The population of Canada has consistently risen, doubling approximately every 40 years, since the establishment of the Canadian Confederation in 1867. In the mid-to-late 19th century, Canada had a policy of assisting immigrants from Europe, including an estimated 100,000 unwanted "Home Children" from Britain. Block settlement communities were established throughout Western Canada between the late 19th and early 20th centuries. Some were planned and others were spontaneously created by the settlers themselves. Canada received mainly European immigrants, predominantly Italians, Germans, Scandinavians, Dutch, Poles, and Ukrainians. Legislative restrictions on immigration (such as the continuous journey regulation and Chinese Immigration Act, 1923) that had favoured British and other European immigrants were amended in the 1960s, opening the doors to immigrants from all parts of the world.
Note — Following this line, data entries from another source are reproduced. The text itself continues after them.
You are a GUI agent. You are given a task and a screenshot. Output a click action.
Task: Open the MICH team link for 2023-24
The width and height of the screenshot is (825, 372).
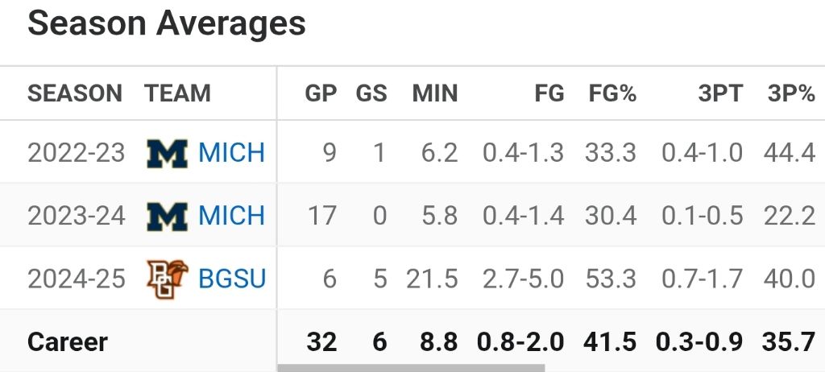point(231,215)
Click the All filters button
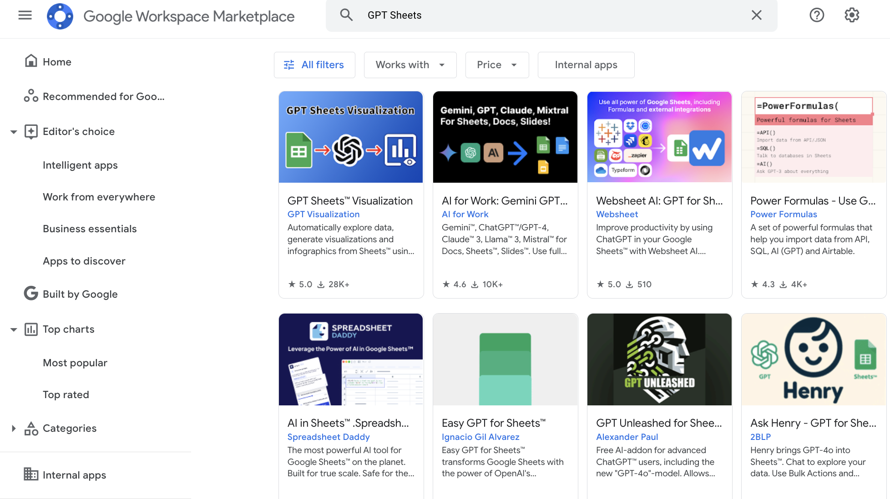This screenshot has width=890, height=499. [314, 65]
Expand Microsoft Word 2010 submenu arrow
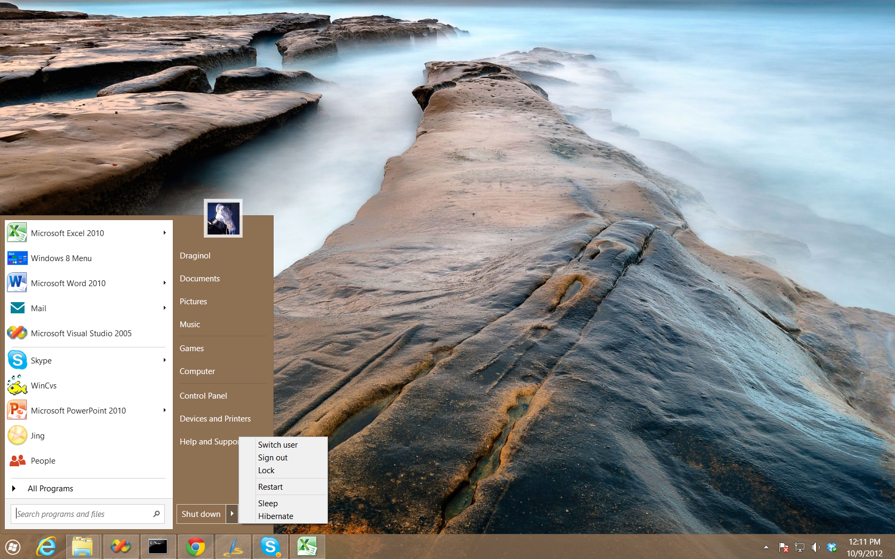 click(165, 283)
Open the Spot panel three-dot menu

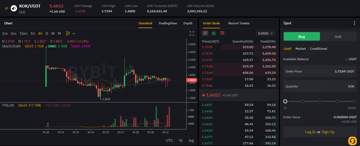click(354, 23)
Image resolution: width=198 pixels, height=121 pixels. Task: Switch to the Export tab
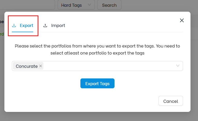tap(22, 25)
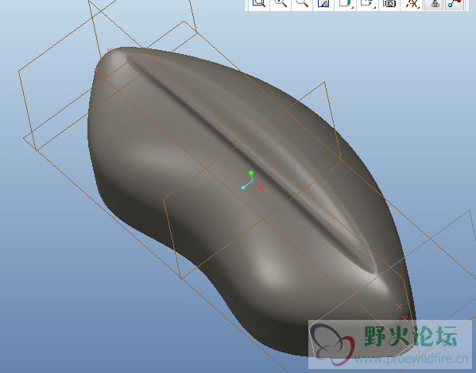Viewport: 476px width, 373px height.
Task: Select the cyan Z-axis endpoint of triad
Action: [243, 187]
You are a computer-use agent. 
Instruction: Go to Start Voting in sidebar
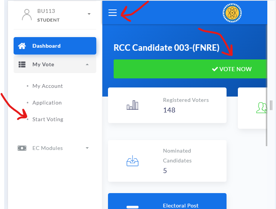coord(48,119)
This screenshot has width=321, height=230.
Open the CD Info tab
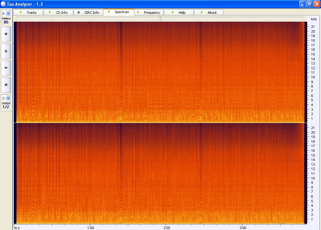pos(61,13)
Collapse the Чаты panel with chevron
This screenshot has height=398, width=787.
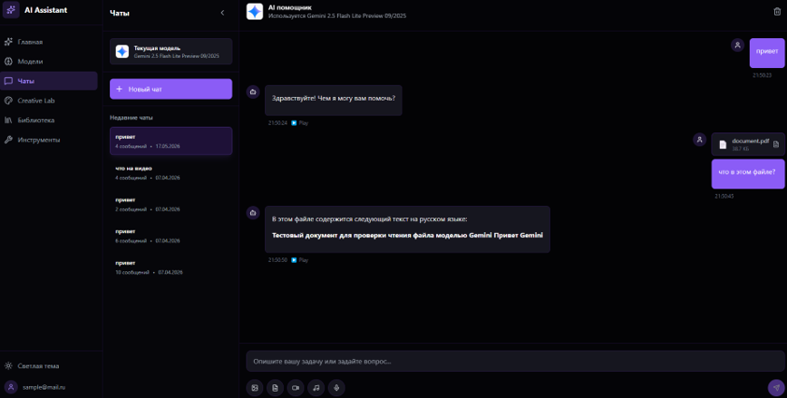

While the 1950s had still seen high levels of immigration by Europeans, by the 1970s immigrants were increasingly Chinese, Indian, Vietnamese, Jamaican, and Haitian. During the late 1960s and early 1970s, Canada received many American Vietnam War draft dissenters. Throughout the late 1980s and 1990s, Canada's growing Pacific trade brought with it a large influx of South Asians, who tended to settle in British Columbia. Immigrants of all backgrounds tend to settle in the major urban centres. The Canadian public, as well as the major political parties, are tolerant of immigrants.

The majority of illegal immigrants come from the southern provinces of the People's Republic of China, with Asia as a whole, Eastern Europe, Caribbean, Africa, and the Middle East. Estimates of numbers of illegal immigrants range between 35,000 and 120,000.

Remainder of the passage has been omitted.